(Problem statement):
The data below must be copied in full and without any change.

—————

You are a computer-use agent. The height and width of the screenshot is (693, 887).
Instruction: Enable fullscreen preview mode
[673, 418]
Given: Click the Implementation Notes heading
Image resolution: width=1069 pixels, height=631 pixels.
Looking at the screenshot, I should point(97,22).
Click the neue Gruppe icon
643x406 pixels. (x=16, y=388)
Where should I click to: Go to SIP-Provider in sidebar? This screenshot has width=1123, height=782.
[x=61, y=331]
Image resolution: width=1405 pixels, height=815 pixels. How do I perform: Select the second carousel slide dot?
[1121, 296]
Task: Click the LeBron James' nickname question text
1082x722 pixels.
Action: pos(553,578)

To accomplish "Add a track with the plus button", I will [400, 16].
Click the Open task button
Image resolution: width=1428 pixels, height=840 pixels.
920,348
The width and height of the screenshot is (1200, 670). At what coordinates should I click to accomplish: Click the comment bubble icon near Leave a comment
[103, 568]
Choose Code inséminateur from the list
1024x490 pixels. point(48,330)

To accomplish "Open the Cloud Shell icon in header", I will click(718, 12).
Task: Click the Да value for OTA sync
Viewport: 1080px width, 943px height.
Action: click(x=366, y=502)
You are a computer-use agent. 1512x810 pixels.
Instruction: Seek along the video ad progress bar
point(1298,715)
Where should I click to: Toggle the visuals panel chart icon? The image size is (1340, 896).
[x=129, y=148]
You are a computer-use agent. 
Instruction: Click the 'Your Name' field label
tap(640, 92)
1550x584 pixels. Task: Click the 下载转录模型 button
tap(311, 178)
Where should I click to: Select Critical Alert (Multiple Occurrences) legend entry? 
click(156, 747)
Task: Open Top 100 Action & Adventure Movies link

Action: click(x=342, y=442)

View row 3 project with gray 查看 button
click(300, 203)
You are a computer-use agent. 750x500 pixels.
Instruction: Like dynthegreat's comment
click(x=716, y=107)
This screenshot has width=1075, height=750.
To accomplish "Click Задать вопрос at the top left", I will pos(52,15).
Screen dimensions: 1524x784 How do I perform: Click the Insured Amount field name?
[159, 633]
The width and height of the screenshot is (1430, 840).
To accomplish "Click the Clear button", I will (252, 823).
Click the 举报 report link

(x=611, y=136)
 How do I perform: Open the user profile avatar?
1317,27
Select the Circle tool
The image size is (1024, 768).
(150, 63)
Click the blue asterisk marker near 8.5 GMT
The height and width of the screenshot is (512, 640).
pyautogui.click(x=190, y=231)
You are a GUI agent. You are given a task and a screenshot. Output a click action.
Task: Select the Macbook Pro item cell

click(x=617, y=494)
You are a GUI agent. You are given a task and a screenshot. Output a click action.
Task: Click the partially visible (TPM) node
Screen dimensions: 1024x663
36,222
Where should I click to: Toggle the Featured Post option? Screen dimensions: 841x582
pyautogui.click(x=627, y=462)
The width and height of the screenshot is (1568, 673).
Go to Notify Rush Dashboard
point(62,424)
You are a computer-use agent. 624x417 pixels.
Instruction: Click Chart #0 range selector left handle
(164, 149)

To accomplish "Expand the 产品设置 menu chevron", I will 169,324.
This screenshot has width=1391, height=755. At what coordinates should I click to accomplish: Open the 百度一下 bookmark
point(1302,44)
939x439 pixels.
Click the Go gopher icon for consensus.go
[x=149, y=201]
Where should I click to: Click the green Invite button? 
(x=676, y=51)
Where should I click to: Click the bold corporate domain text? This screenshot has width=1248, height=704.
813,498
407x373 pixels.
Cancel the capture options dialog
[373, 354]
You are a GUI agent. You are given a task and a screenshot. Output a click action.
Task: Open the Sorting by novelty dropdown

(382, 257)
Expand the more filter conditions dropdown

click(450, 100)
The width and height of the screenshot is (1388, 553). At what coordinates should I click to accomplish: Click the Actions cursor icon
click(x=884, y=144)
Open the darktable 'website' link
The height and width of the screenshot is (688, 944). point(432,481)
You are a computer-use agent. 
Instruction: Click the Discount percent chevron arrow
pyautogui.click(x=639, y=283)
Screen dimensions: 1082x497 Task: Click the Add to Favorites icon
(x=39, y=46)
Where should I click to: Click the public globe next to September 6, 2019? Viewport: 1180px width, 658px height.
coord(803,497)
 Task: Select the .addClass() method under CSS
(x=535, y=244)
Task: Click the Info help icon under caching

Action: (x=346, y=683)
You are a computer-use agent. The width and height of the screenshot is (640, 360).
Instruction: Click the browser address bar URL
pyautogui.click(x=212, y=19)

—————

(Task result):
You are a computer-use agent. The height and width of the screenshot is (693, 887).
Instruction: Enable fullscreen preview mode
[673, 418]
Given: Click the Implementation Notes heading
Image resolution: width=1069 pixels, height=631 pixels.
Looking at the screenshot, I should point(97,22).
Click the neue Gruppe icon
643x406 pixels. (x=16, y=388)
Where should I click to: Go to SIP-Provider in sidebar? This screenshot has width=1123, height=782.
[x=61, y=331]
Image resolution: width=1405 pixels, height=815 pixels. How do I perform: Select the second carousel slide dot?
[1121, 296]
Task: Click the LeBron James' nickname question text
1082x722 pixels.
Action: pos(553,578)

To accomplish "Add a track with the plus button", I will [400, 16].
Click the Open task button
Image resolution: width=1428 pixels, height=840 pixels.
920,348
The width and height of the screenshot is (1200, 670). At what coordinates should I click to accomplish: Click the comment bubble icon near Leave a comment
[103, 568]
Choose Code inséminateur from the list
1024x490 pixels. point(48,330)

To accomplish "Open the Cloud Shell icon in header", I will click(718, 12).
Task: Click the Да value for OTA sync
Viewport: 1080px width, 943px height.
Action: click(x=366, y=502)
You are a computer-use agent. 1512x810 pixels.
Instruction: Seek along the video ad progress bar
point(1298,715)
Where should I click to: Toggle the visuals panel chart icon? The image size is (1340, 896).
[x=129, y=148]
You are a computer-use agent. 
Instruction: Click the 'Your Name' field label
tap(640, 92)
1550x584 pixels. Task: Click the 下载转录模型 button
tap(311, 178)
Where should I click to: Select Critical Alert (Multiple Occurrences) legend entry? 
click(156, 747)
Task: Open Top 100 Action & Adventure Movies link

Action: click(x=342, y=442)

View row 3 project with gray 查看 button
click(300, 203)
You are a computer-use agent. 750x500 pixels.
Instruction: Like dynthegreat's comment
click(x=716, y=107)
This screenshot has width=1075, height=750.
To accomplish "Click Задать вопрос at the top left", I will pos(52,15).
Screen dimensions: 1524x784 How do I perform: Click the Insured Amount field name?
[159, 633]
The width and height of the screenshot is (1430, 840).
To accomplish "Click the Clear button", I will (252, 823).
Click the 举报 report link

(x=611, y=136)
 How do I perform: Open the user profile avatar?
1317,27
Select the Circle tool
The image size is (1024, 768).
(150, 63)
Click the blue asterisk marker near 8.5 GMT
The height and width of the screenshot is (512, 640).
pyautogui.click(x=190, y=231)
You are a GUI agent. You are given a task and a screenshot. Output a click action.
Task: Select the Macbook Pro item cell

click(x=617, y=494)
You are a GUI agent. You are given a task and a screenshot. Output a click action.
Task: Click the partially visible (TPM) node
Screen dimensions: 1024x663
36,222
Where should I click to: Toggle the Featured Post option? Screen dimensions: 841x582
pyautogui.click(x=627, y=462)
The width and height of the screenshot is (1568, 673).
Go to Notify Rush Dashboard
point(62,424)
You are a computer-use agent. 624x417 pixels.
Instruction: Click Chart #0 range selector left handle
(164, 149)

To accomplish "Expand the 产品设置 menu chevron", I will 169,324.
This screenshot has width=1391, height=755. At what coordinates should I click to accomplish: Open the 百度一下 bookmark
point(1302,44)
939x439 pixels.
Click the Go gopher icon for consensus.go
[x=149, y=201]
Where should I click to: Click the green Invite button? 
(x=676, y=51)
Where should I click to: Click the bold corporate domain text? This screenshot has width=1248, height=704.
813,498
407x373 pixels.
Cancel the capture options dialog
[373, 354]
You are a GUI agent. You are given a task and a screenshot. Output a click action.
Task: Open the Sorting by novelty dropdown

(382, 257)
Expand the more filter conditions dropdown

click(450, 100)
The width and height of the screenshot is (1388, 553). At what coordinates should I click to accomplish: Click the Actions cursor icon
click(x=884, y=144)
Open the darktable 'website' link
The height and width of the screenshot is (688, 944). point(432,481)
You are a computer-use agent. 
Instruction: Click the Discount percent chevron arrow
pyautogui.click(x=639, y=283)
Screen dimensions: 1082x497 Task: Click the Add to Favorites icon
(x=39, y=46)
Where should I click to: Click the public globe next to September 6, 2019? Viewport: 1180px width, 658px height.
coord(803,497)
 Task: Select the .addClass() method under CSS
(x=535, y=244)
Task: Click the Info help icon under caching

Action: (x=346, y=683)
You are a computer-use agent. The width and height of the screenshot is (640, 360).
Instruction: Click the browser address bar URL
pyautogui.click(x=212, y=19)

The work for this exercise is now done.